── THE INPUT ──
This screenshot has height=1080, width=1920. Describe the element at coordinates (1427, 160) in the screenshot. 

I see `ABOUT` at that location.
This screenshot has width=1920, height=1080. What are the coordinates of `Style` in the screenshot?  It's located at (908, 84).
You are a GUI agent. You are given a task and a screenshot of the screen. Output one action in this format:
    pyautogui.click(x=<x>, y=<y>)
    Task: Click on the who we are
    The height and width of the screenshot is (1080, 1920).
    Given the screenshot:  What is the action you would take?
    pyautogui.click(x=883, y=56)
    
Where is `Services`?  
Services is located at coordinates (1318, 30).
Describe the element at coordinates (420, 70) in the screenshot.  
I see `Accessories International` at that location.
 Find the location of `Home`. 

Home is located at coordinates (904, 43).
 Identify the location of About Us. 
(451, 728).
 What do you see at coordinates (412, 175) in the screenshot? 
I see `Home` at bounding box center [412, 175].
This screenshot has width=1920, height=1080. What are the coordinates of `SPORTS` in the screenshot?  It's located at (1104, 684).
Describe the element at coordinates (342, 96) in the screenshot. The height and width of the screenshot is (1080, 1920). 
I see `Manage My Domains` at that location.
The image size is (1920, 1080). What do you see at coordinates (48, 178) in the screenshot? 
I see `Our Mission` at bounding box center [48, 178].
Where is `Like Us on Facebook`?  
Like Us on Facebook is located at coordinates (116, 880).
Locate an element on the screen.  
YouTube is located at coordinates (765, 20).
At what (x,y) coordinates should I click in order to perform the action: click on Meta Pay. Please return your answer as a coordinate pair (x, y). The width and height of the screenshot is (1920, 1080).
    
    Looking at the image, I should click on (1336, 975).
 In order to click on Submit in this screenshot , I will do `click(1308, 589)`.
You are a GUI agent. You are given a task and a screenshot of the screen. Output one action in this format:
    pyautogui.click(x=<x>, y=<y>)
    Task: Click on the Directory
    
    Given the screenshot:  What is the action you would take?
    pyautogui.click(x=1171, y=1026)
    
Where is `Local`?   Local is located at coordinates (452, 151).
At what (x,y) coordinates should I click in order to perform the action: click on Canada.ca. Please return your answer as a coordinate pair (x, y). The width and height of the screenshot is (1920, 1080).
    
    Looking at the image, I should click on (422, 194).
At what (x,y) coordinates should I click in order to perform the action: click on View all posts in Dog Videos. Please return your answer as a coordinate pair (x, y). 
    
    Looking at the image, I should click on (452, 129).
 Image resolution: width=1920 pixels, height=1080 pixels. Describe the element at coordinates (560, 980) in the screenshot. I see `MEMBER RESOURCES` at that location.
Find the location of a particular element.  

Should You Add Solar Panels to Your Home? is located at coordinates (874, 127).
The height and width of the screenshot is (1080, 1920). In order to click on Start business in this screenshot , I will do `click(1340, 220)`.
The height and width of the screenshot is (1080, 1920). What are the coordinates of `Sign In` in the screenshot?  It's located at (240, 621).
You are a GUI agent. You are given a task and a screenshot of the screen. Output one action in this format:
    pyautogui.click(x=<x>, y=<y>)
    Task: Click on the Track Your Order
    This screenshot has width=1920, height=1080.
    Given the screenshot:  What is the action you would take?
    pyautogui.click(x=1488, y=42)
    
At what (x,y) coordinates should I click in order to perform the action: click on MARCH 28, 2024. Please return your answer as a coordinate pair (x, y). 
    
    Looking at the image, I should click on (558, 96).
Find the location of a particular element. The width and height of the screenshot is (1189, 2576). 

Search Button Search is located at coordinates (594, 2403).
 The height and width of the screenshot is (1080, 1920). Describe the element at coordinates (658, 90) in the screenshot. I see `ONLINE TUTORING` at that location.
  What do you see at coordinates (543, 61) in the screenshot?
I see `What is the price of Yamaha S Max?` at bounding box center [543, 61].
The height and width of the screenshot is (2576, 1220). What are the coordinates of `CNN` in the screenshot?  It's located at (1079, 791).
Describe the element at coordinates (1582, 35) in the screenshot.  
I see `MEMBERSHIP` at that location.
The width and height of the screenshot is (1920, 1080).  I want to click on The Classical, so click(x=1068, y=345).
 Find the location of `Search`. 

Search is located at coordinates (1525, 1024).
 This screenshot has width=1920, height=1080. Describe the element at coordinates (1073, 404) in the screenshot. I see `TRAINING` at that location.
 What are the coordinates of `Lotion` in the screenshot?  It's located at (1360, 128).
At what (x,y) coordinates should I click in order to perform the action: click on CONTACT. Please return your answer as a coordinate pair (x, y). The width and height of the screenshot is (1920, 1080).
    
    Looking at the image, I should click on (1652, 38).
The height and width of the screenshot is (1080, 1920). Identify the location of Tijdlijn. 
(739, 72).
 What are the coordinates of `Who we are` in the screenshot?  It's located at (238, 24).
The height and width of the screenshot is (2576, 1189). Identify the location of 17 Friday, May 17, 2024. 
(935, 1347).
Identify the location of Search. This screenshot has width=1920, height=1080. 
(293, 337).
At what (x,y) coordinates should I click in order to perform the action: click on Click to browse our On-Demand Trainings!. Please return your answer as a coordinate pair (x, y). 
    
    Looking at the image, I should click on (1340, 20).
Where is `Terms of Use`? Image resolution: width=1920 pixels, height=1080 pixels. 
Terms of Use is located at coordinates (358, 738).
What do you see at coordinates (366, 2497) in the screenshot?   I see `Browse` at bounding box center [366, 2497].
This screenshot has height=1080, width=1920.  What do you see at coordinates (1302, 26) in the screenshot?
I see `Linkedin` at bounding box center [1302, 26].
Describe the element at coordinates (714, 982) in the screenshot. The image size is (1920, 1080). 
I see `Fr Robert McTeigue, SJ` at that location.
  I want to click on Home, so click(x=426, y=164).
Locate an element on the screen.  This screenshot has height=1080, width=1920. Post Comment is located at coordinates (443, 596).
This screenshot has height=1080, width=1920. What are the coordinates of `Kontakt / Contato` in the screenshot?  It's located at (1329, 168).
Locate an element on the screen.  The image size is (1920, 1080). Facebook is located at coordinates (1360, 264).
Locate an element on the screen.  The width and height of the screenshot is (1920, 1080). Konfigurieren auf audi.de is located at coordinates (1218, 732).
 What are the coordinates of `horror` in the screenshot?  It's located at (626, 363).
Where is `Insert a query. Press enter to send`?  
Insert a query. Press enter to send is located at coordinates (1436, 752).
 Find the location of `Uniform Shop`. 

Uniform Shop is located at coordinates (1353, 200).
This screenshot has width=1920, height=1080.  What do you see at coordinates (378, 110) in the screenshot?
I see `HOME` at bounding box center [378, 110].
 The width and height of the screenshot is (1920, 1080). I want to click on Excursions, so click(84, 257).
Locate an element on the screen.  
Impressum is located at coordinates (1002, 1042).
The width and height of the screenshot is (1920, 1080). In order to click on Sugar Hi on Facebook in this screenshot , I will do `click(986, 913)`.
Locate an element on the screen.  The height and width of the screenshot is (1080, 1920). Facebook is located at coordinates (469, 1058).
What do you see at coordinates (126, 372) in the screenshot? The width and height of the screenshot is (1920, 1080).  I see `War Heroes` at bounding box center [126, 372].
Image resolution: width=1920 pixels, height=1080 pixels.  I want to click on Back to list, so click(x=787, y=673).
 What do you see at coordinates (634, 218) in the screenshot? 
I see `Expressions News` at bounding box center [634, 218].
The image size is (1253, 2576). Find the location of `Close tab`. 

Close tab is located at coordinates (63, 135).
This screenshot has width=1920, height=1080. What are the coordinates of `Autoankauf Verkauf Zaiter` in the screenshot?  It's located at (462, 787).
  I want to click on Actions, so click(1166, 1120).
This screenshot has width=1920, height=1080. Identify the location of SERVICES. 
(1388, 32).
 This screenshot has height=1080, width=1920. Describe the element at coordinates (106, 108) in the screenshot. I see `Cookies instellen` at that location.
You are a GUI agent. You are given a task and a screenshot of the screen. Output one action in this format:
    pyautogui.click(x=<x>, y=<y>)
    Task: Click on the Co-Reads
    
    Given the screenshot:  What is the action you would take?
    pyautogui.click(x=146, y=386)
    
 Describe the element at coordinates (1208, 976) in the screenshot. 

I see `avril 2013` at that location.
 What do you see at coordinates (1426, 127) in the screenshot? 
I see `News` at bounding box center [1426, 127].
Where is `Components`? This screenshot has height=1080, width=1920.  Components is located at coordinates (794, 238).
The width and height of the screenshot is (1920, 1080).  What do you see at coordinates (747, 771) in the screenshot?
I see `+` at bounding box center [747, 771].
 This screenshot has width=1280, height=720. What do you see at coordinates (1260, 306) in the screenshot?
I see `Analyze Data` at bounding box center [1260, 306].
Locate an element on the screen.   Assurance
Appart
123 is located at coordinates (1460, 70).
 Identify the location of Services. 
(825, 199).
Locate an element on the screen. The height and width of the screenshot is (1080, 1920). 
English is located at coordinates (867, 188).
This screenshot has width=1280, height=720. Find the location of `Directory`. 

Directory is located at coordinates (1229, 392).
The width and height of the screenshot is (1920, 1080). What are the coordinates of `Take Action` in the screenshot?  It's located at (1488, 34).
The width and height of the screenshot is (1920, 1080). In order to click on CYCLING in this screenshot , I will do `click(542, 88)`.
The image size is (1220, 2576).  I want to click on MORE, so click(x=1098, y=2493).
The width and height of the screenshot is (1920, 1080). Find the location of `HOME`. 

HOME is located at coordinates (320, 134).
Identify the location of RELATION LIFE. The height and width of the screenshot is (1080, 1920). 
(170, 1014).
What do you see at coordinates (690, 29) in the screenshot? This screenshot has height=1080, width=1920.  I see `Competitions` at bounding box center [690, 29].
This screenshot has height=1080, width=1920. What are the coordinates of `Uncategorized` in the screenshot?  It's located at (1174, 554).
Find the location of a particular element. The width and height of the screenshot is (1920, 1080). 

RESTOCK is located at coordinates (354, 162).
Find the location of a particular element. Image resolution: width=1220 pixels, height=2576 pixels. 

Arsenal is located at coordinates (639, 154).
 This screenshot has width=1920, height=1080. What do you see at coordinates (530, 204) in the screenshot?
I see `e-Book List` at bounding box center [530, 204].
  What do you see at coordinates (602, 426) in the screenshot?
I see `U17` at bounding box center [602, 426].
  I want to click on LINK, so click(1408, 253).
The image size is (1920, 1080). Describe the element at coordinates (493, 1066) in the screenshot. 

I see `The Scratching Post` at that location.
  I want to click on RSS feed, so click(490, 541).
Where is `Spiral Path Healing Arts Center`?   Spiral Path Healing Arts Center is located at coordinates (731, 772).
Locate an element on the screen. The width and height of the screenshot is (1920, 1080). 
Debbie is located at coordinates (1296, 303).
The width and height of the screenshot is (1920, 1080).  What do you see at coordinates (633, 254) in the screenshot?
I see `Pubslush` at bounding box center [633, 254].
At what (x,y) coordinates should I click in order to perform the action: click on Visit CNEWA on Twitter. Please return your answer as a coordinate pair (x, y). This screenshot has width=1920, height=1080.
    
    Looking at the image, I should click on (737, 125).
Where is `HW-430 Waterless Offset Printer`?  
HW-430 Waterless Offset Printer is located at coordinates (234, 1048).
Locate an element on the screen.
───
WHAT IS EXPECTED:
Reproduce every line of the records verbatim, from the line containing "The height and width of the screenshot is (1080, 1920). What" down to the line containing "Looking at the image, I should click on (558, 96).", with both of those lines included.

OUTPUT:
The height and width of the screenshot is (1080, 1920). What are the coordinates of `Sign In` in the screenshot?  It's located at (240, 621).
You are a GUI agent. You are given a task and a screenshot of the screen. Output one action in this format:
    pyautogui.click(x=<x>, y=<y>)
    Task: Click on the Track Your Order
    This screenshot has width=1920, height=1080.
    Given the screenshot:  What is the action you would take?
    pyautogui.click(x=1488, y=42)
    
At what (x,y) coordinates should I click in order to perform the action: click on MARCH 28, 2024. Please return your answer as a coordinate pair (x, y). 
    
    Looking at the image, I should click on (558, 96).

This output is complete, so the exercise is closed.